For patients with cancer, body image issues related to chemotherapy-induced hair loss can add to the stress of coping with their illness. To address this concern and help patients maintain their hair during chemotherapy, Lehigh Valley Health Network's Cancer Institute implemented a scalp cooling program. In this interview with i3 Health, Kerry Kluska, RN, MSN, OCN®, who served as a nurse and patient educator during the scalp cooling implementation, discusses the process involved in instituting this program.
What are the benefits of scalp cooling for oncology patients?
Kerry Kluska, RN, MSN, OCN®: Using scalp cooling to preserve hair follicles while receiving alopecia-causing chemotherapy is a personal choice. If I had to give a benefit, it is the potential to preserve your hair follicles and maintain up to 50% of your hair while going through treatment. Preservation of hair follicles and faster hair regrowth have been seen in those who have used scalp cooling.

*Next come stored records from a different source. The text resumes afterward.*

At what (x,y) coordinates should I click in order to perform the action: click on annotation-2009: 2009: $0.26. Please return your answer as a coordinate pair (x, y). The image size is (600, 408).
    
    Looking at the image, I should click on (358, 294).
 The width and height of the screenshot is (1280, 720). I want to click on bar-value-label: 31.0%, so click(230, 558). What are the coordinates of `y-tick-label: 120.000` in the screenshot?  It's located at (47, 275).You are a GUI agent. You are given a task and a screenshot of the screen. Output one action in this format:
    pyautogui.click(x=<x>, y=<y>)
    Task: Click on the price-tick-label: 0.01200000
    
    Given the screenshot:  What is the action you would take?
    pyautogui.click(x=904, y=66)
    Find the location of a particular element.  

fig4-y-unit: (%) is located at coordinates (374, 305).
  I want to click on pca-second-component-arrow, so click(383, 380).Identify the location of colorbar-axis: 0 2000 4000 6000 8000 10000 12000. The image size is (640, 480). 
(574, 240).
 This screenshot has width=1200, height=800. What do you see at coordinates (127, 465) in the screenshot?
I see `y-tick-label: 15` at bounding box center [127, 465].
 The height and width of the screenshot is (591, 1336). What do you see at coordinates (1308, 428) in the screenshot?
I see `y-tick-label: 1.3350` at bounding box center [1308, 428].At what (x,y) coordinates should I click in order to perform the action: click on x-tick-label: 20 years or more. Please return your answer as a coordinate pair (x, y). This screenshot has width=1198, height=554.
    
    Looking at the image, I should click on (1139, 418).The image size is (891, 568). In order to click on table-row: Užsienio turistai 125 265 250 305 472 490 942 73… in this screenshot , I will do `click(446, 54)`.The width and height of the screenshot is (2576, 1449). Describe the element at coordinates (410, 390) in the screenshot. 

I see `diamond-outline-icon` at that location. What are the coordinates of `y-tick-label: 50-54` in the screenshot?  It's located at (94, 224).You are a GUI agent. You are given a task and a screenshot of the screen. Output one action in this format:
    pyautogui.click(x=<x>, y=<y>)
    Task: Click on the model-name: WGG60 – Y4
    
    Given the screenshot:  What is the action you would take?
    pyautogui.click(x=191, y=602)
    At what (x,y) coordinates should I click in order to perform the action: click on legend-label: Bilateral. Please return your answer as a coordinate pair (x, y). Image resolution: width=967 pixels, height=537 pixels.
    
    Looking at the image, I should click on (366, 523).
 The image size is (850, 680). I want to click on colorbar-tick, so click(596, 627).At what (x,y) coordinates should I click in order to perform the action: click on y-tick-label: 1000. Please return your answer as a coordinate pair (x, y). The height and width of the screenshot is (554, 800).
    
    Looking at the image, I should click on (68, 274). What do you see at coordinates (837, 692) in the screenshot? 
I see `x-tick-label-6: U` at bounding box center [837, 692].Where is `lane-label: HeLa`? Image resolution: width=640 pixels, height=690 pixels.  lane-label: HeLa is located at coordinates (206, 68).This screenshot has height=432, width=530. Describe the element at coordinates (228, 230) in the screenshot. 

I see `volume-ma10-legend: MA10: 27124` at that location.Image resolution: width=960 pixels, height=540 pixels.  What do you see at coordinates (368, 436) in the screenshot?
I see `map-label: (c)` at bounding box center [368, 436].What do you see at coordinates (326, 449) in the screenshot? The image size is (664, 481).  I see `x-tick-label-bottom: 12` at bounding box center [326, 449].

What did it take to implement this program?
Ms. Kluska: It took coordination and education of all of the infusion staff, providers, and nurses in the office, and it took buy-in from the administration.
What is the procedure for scalp cooling?
Ms. Kluska: A cap fitting is completed in the office. The patient makes the decision whether or not to follow through. Paperwork is completed and sent if the patient decides to use scalp cooling. The cap is sent to the patient's home. The patient is expected to practice at least three times, dampening their hair, applying the conditioner used during cooling, placing the headband on their forehead to protect their skin, and applying both the inner and outer cap on their head. The patient is also expected to watch the videos for applying the cap prior to their first treatment.
Upon arrival to the infusion center, the patient puts the cap on. The nurse can assist the patient if needed; however, accountability is placed on the patient to place their cap on their head. The nurse will attach the cap to the cooling machine, turn on the machine, and set the times on the machine.
How did the nurses involved in implementing this program feel about the experience?
Ms. Kluska: Initially, the nurses were nervous about implementation; they struggled with the idea of doing one more thing during treatment. As one of the educators, during implementation and up to almost the first year, I made myself readily available for all new patients using scalp cooling and assisted the nurses and patients with the application of the cap and starting the cooling machine. I walked the nurses through the process to alleviate the nurses' anxiety about the cap.
Were there any adjustments that had to be made following initial implementation?
Ms. Kluska: There were not adjustments per se. We did a follow-up re-education several months after the program's initiation by bringing back the scalp cooling company representative and allowing the nurses to ask questions independently and not in large groups. We reviewed the setting up of the machine, the time on the machine, and how to trouble shoot should anything go wrong or appear not to be functioning correctly. Also, it worked better in the end to have a core group of nurses to do the scalp cooling instead of having all nurses trying to learn how to do this procedure.
What advice can you give to oncology nurses whose hospitals are considering starting a scalp cooling program or to nurses who would like to suggest that their hospital start such a program?
Ms. Kluska: I would ask, do you have patients asking for such a program? Have patients left their network to go somewhere else that offers scalp cooling? My other piece of advice is do not judge your patient for wanting to keep their hair. Battling cancer is emotional enough. It is up to the nurse to support the patient in this decision. We as nurses may not understand the strong desire to maintain hair, but it is up to us to be there for our patients and support their needs.
About Ms. Kluska
Kerry Kluska, RN, MSN, OCN®, is an Oncology Clinical Nurse Specialist at Lehigh Valley Health Network's Cancer Institute in Allentown, Pennsylvania.
Transcript edited for clarity. Any views expressed above are the speaker's own and do not necessarily represent the views of i3 Health.